Records shown below:

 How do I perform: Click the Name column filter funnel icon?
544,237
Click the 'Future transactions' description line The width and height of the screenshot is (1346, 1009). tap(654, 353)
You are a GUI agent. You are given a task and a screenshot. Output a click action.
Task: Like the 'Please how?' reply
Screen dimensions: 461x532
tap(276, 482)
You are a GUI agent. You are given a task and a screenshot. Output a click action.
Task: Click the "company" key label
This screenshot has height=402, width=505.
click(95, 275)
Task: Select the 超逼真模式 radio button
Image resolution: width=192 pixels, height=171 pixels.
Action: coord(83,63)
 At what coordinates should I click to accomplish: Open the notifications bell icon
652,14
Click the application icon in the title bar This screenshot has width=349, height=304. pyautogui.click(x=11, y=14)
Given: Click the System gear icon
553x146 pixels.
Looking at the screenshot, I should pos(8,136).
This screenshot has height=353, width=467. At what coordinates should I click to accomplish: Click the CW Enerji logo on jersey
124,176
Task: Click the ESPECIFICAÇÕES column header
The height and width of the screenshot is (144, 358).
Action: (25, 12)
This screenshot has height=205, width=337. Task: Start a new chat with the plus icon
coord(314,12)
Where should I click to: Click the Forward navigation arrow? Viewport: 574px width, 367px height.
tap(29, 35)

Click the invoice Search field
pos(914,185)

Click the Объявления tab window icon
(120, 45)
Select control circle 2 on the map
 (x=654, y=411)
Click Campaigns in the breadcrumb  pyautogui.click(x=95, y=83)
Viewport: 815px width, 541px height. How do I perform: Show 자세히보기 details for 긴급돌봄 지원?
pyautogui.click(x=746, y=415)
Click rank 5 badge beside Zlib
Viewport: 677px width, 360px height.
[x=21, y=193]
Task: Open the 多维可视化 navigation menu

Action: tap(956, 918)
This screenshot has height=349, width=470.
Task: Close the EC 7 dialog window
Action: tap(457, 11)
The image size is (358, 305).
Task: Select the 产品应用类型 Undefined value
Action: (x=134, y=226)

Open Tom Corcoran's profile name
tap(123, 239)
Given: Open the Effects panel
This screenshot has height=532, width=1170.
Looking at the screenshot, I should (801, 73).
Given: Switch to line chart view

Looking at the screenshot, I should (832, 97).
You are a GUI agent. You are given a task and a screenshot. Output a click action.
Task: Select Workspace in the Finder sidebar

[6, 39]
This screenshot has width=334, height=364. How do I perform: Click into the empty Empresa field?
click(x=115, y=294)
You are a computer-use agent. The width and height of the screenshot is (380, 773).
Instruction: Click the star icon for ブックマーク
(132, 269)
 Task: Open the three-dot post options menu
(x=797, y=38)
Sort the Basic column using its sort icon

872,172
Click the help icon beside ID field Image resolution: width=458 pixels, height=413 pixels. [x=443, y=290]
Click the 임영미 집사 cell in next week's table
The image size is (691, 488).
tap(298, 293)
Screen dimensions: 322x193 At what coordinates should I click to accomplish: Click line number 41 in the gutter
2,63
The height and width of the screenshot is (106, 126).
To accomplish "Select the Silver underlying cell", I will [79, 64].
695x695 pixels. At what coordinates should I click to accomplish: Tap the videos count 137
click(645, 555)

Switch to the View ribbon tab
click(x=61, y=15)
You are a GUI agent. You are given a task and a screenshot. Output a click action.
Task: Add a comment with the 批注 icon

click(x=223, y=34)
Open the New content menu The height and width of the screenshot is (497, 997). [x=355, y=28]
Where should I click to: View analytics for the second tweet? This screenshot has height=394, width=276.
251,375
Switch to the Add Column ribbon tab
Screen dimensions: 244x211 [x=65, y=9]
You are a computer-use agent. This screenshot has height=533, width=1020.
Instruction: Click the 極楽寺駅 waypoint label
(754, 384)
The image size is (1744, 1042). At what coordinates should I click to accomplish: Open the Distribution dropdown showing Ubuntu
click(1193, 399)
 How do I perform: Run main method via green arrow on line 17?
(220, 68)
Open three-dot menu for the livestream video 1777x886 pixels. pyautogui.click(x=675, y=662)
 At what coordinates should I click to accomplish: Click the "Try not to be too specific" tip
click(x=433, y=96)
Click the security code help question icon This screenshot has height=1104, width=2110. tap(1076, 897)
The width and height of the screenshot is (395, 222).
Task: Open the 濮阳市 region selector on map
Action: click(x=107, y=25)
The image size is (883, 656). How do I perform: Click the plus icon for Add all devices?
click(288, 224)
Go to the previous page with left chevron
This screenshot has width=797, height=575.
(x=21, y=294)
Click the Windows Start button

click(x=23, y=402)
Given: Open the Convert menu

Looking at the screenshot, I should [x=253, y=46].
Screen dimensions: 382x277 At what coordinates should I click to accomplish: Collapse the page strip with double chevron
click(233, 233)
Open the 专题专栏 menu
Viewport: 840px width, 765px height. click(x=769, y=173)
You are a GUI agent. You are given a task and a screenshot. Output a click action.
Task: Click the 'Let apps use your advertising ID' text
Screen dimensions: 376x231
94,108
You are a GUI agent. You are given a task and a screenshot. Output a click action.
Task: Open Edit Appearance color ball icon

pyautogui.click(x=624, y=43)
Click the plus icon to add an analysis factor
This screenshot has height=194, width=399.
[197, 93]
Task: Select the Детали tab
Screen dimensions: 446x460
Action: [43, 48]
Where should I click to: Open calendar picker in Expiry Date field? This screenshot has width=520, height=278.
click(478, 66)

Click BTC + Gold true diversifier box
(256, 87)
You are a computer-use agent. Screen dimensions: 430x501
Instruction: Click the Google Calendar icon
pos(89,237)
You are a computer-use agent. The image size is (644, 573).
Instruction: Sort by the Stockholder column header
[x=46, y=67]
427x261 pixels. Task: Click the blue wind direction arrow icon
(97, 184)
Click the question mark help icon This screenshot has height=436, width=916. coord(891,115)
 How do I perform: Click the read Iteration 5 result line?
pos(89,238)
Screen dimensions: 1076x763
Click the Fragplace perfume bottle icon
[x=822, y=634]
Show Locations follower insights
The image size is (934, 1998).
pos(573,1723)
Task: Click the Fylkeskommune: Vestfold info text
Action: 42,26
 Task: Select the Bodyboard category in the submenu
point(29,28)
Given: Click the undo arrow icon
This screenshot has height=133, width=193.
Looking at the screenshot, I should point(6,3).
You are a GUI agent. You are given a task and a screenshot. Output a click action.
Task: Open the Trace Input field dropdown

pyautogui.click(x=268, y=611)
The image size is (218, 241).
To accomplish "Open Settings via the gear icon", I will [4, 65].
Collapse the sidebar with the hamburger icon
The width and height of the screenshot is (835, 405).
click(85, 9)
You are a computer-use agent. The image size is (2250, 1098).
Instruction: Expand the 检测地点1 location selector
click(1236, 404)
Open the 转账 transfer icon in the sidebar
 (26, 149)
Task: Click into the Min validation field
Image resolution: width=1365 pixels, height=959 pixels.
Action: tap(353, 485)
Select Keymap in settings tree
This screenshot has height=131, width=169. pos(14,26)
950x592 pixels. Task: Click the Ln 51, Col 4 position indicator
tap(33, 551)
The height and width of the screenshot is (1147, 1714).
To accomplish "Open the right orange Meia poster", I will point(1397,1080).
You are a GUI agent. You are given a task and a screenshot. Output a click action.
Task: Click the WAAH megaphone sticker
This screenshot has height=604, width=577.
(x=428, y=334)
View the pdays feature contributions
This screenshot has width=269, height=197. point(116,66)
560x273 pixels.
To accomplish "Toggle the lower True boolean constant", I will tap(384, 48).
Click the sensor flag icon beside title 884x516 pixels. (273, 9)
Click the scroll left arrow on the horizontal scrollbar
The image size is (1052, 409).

End of Records shown.

▸ About this task: Copy all the lines above that hold the string "computer".

▸ Written answer:
You are a computer-use agent. The width and height of the screenshot is (380, 773).
You are a computer-use agent. This screenshot has height=533, width=1020.
You are a computer-use agent. Screen dimensions: 430x501
You are a computer-use agent. The image size is (644, 573).
You are a computer-use agent. The image size is (2250, 1098).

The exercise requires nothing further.